Reward-free World Models for Online Imitation Learning
Shangzhe Li, Zhiao Huang, Hao Su
TL;DR
This work tackles online imitation learning in complex, high-dimensional environments by introducing reward-free world models that learn latent dynamics without reconstruction. It reframes optimization in the $Q$-policy space via an inverse soft-$Q$ objective, enabling stable training without explicit reward modeling and enabling planning with MPC over latent trajectories. The proposed IQ-MPC framework uses separate expert and behavioral replay buffers, a prediction-consistency loss, and a gradient-penalized inverse soft-$Q$ objective to learn a robust latent world model and policy prior. Empirically, IQ-MPC achieves stable, expert-level performance on DMControl, MyoSuite, and ManiSkill2, including visual observation tasks, and ablations confirm the importance of objective formulation, gradient penalties, and planning-based control for performance and stability.
Abstract
Imitation learning (IL) enables agents to acquire skills directly from expert demonstrations, providing a compelling alternative to reinforcement learning. However, prior online IL approaches struggle with complex tasks characterized by high-dimensional inputs and complex dynamics.

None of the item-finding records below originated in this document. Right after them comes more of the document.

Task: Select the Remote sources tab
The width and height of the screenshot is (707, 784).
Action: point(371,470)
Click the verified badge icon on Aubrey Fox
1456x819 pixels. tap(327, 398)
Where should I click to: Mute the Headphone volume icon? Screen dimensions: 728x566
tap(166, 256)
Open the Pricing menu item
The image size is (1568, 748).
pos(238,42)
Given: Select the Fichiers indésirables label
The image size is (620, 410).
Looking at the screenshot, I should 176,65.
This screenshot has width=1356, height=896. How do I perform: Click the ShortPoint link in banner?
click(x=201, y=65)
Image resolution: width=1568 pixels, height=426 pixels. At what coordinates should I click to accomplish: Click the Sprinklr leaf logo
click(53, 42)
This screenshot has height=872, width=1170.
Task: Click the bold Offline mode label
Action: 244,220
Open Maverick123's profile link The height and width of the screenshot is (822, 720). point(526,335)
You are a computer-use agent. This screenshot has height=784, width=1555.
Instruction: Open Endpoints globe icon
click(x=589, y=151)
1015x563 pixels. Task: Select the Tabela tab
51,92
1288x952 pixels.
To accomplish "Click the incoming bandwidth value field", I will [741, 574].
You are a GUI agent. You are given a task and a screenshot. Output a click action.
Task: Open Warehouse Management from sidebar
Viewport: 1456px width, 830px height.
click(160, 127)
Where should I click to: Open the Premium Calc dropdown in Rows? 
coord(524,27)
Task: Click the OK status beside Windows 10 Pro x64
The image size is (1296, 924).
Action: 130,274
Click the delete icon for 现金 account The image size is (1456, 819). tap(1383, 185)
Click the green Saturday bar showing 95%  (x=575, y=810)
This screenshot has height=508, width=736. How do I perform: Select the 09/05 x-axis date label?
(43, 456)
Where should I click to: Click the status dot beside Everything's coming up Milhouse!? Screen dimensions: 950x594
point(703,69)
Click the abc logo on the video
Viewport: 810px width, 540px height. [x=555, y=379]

In this work, we propose a novel approach to online imitation learning that leverages reward-free world models. Our method learns environmental dynamics entirely in latent spaces without reconstruction, enabling efficient and accurate modeling. We adopt the inverse soft-Q learning objective, reformulating the optimization process in the Q-policy space to mitigate the instability associated with traditional optimization in the reward-policy space. By employing a learned latent dynamics model and planning for control, our approach consistently achieves stable, expert-level performance in tasks with high-dimensional observation or action spaces and intricate dynamics. We evaluate our method on a diverse set of benchmarks, including DMControl, MyoSuite, and ManiSkill2, demonstrating superior empirical performance compared to existing approaches.